- **Data for processing**
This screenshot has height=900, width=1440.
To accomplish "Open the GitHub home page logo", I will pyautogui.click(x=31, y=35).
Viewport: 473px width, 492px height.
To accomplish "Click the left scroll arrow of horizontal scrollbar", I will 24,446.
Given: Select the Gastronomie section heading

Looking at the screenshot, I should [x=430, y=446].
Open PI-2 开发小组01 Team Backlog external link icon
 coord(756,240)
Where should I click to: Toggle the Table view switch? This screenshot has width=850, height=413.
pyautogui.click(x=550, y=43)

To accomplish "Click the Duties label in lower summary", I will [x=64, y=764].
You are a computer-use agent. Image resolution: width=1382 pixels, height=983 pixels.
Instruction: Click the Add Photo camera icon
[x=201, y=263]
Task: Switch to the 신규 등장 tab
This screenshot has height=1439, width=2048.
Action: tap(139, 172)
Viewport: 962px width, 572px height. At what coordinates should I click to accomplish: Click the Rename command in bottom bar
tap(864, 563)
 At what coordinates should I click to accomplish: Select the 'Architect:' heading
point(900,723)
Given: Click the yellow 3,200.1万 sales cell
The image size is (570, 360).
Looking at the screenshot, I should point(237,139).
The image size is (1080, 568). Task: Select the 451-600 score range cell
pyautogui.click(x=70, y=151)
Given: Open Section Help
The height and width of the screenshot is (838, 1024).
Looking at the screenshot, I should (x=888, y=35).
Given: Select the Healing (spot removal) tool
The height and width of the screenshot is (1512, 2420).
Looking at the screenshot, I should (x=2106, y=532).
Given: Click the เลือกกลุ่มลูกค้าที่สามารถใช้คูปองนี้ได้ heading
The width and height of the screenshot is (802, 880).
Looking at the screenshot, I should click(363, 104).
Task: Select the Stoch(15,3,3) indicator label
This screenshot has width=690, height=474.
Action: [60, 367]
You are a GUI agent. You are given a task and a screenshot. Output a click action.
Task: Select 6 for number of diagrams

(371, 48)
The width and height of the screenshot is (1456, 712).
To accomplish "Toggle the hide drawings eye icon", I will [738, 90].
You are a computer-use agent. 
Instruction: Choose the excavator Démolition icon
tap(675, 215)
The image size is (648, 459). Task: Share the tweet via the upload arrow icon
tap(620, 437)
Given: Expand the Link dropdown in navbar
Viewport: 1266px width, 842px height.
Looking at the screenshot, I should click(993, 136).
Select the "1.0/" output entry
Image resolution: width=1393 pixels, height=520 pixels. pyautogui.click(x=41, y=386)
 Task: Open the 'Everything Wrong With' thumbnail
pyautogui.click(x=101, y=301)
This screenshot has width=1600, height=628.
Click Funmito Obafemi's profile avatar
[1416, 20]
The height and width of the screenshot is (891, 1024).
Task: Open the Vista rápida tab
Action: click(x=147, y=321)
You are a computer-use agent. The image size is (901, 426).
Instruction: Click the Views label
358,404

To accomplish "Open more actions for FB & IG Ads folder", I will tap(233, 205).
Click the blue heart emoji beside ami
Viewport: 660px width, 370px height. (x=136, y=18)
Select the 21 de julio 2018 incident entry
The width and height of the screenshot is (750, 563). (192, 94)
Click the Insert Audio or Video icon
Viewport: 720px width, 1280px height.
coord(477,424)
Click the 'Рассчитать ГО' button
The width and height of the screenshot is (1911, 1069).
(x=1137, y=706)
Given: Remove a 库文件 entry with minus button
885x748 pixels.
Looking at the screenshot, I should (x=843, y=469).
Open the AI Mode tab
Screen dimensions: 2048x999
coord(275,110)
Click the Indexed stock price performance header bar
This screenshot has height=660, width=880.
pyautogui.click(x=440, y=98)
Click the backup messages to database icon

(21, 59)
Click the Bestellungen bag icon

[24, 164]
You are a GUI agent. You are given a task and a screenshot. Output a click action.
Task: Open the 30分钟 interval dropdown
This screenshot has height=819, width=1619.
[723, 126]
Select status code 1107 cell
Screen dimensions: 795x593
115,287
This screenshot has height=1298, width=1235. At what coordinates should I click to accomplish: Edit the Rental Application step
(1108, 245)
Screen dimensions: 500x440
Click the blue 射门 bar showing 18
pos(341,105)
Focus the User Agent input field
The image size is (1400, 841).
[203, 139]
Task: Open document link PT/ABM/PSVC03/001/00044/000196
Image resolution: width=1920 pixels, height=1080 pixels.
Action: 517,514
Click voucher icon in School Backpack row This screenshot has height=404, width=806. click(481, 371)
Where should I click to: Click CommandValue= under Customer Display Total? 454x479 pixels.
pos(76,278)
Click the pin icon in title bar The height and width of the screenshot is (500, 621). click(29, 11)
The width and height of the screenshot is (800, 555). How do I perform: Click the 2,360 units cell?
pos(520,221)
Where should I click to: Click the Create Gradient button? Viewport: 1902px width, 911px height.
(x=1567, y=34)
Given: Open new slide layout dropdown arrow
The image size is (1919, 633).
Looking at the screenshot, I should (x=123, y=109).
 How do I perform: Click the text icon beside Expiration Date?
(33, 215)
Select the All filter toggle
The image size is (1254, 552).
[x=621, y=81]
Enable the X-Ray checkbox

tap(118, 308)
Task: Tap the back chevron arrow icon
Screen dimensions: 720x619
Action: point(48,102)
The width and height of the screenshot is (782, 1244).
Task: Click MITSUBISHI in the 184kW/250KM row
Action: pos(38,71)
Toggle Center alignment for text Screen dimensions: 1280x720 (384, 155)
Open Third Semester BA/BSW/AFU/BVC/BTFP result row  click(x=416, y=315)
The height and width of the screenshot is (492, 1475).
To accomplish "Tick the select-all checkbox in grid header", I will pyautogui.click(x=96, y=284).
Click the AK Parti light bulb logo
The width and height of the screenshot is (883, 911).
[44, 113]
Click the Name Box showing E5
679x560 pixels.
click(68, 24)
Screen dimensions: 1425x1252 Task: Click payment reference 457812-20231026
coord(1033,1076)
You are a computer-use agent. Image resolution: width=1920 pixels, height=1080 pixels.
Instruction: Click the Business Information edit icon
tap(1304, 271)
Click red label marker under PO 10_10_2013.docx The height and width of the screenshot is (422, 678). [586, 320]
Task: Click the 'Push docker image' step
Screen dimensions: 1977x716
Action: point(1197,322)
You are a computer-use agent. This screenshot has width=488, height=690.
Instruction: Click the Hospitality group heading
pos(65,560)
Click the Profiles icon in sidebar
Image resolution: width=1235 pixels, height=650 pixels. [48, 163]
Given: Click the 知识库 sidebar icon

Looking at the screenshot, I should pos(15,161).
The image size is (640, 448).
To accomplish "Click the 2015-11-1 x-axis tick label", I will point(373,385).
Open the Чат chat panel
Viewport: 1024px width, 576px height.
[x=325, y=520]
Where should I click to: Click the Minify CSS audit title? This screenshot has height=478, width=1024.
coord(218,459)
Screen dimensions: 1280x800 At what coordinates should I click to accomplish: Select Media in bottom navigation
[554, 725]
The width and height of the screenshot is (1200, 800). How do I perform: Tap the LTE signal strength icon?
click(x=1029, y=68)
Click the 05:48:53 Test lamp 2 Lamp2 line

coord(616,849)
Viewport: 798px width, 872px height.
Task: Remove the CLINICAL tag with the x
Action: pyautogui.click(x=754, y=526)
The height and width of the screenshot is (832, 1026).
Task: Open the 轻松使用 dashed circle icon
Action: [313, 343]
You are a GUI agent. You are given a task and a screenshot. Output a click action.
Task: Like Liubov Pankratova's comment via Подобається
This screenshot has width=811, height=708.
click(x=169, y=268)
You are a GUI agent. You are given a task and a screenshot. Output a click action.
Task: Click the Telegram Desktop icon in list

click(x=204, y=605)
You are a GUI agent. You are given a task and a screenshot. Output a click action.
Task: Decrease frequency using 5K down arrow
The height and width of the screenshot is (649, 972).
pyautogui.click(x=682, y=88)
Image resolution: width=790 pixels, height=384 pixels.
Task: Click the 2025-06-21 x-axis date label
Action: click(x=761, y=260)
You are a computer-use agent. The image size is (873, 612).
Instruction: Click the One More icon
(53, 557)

- **Set exercise**
Reproduce word for word the lines of the items above, from the line containing "Given: Click the 知识库 sidebar icon" through the line containing "Action: click(x=761, y=260)", inclusive.

- **Solution below**
Given: Click the 知识库 sidebar icon

Looking at the screenshot, I should pos(15,161).
The image size is (640, 448).
To accomplish "Click the 2015-11-1 x-axis tick label", I will point(373,385).
Open the Чат chat panel
Viewport: 1024px width, 576px height.
[x=325, y=520]
Where should I click to: Click the Minify CSS audit title? This screenshot has height=478, width=1024.
coord(218,459)
Screen dimensions: 1280x800 At what coordinates should I click to accomplish: Select Media in bottom navigation
[554, 725]
The width and height of the screenshot is (1200, 800). How do I perform: Tap the LTE signal strength icon?
click(x=1029, y=68)
Click the 05:48:53 Test lamp 2 Lamp2 line

coord(616,849)
Viewport: 798px width, 872px height.
Task: Remove the CLINICAL tag with the x
Action: pyautogui.click(x=754, y=526)
The height and width of the screenshot is (832, 1026).
Task: Open the 轻松使用 dashed circle icon
Action: [313, 343]
You are a GUI agent. You are given a task and a screenshot. Output a click action.
Task: Like Liubov Pankratova's comment via Подобається
This screenshot has width=811, height=708.
click(x=169, y=268)
You are a GUI agent. You are given a task and a screenshot. Output a click action.
Task: Click the Telegram Desktop icon in list

click(x=204, y=605)
You are a GUI agent. You are given a task and a screenshot. Output a click action.
Task: Decrease frequency using 5K down arrow
The height and width of the screenshot is (649, 972).
pyautogui.click(x=682, y=88)
Image resolution: width=790 pixels, height=384 pixels.
Task: Click the 2025-06-21 x-axis date label
Action: click(x=761, y=260)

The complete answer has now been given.